Question

Write a variation equation for each situation. Use $$k$$ as the constant of variation.$$C$$ varies jointly as $$a$$ and the square of $$b$$.

Answer

**step1 Identify the type of variation**

The problem states that $$C$$ varies jointly as $$a$$ and the square of $$b$$. Joint variation means that one variable is directly proportional to the product of two or more other variables.

**step2 Formulate the variation equation**

When a variable varies jointly as other variables, it is equal to a constant multiplied by the product of those variables.
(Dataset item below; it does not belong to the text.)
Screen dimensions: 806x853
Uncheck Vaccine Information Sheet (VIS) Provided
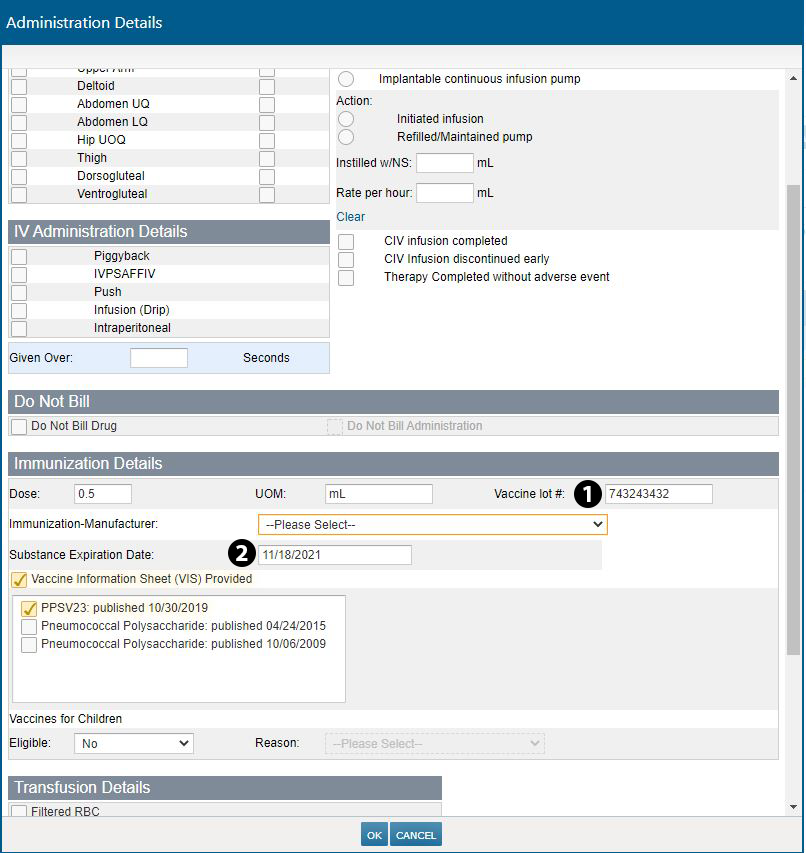pos(19,579)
In this case, $$C$$ is directly proportional to $$a$$ and directly proportional to the square of $$b$$. Therefore, we multiply $$a$$ by the square of $$b$$, and then by the constant of variation, $$k$$.
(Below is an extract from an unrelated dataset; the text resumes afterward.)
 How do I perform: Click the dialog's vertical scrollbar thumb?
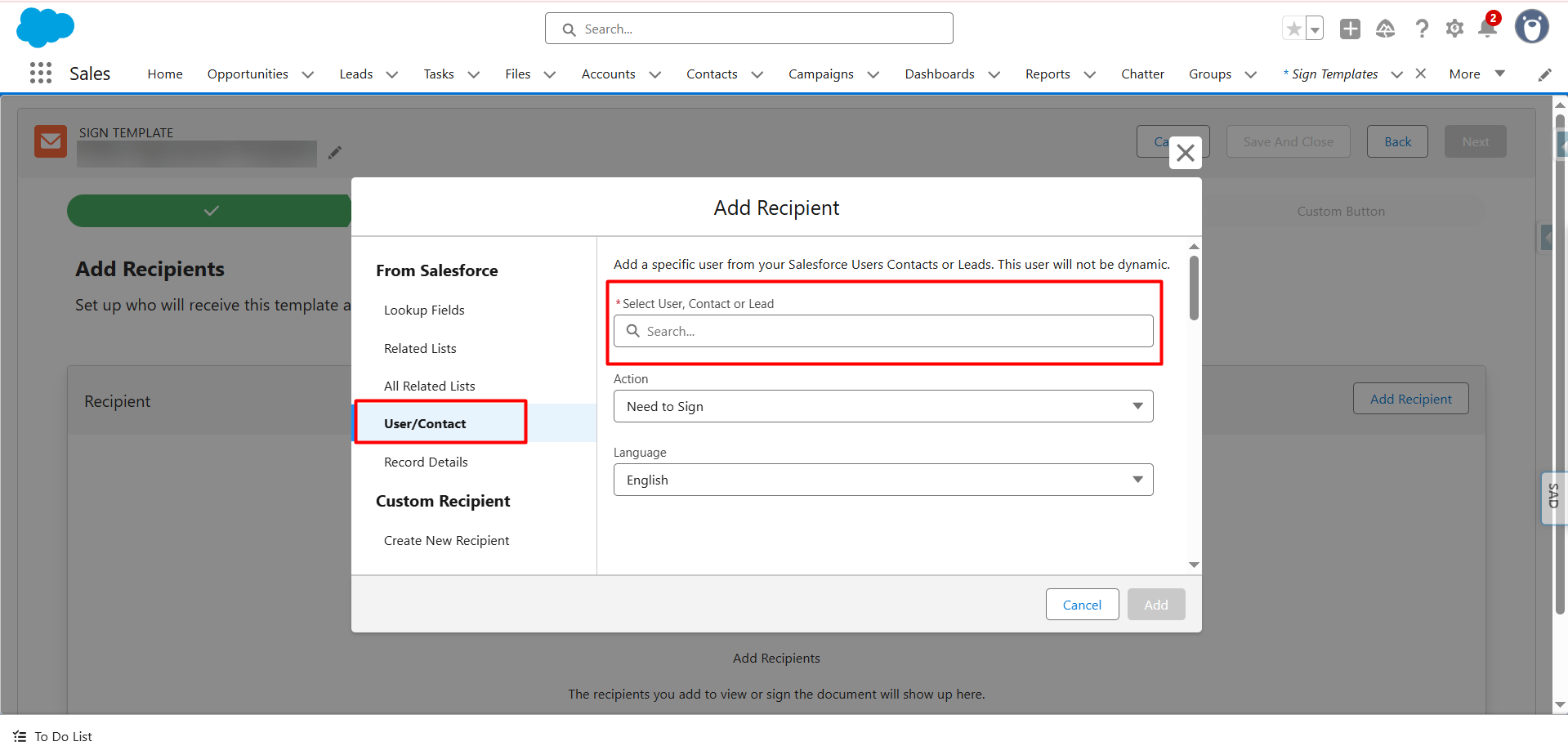(x=1194, y=288)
$$C = k \cdot a \cdot b^2$$

Alternative answer

Answer: $$C = kab^2$$ Explain
This is a question about joint variation . The solving step is:

1. First, I read the problem carefully: "C varies jointly as a and the square of b."
2. "Varies jointly" means that C is directly proportional to the product of 'a' and the 'square of b'.
3. "The square of b" means $$b \times b$$, which we write as $$b^2$$.
4. When things vary, we use a constant of variation, which the problem says to call $$k$$.
5. So, C is equal to 'a' multiplied by 'b squared' multiplied by the constant $$k$$.
6. Putting it all together, the equation is $$C = kab^2$$. It's like C is getting bigger when 'a' gets bigger or 'b' gets bigger, but 'b' has an even bigger effect because it's squared!

Alternative answer

Answer:
$$C = kab^2$$ Explain
This is a question about joint variation . The solving step is:

When something "varies jointly" as two or more other things, it means that the first thing is equal to a constant number (which we call $$k$$) multiplied by all the other things.
Here, $$C$$ varies jointly as $$a$$ and the "square of $$b$$."
"The square of $$b$$" just means $$b \times b$$ or $$b^2$$.
So, we put them all together: $$C$$ equals $$k$$ times $$a$$ times $$b^2$$.
That gives us the equation $$C = kab^2$$.

Alternative answer

Answer: $$C = k a b^2$$ Explain
This is a question about joint variation . The solving step is:

Okay, so "jointly" means things are multiplying together. When it says "C varies jointly as a and the square of b," it means C equals 'a' times 'b squared' and then we need to add our special constant number, 'k', that helps everything balance out. So, you just write C on one side, then 'k' times 'a' times 'b' with a little '2' on top (that's the square of b!).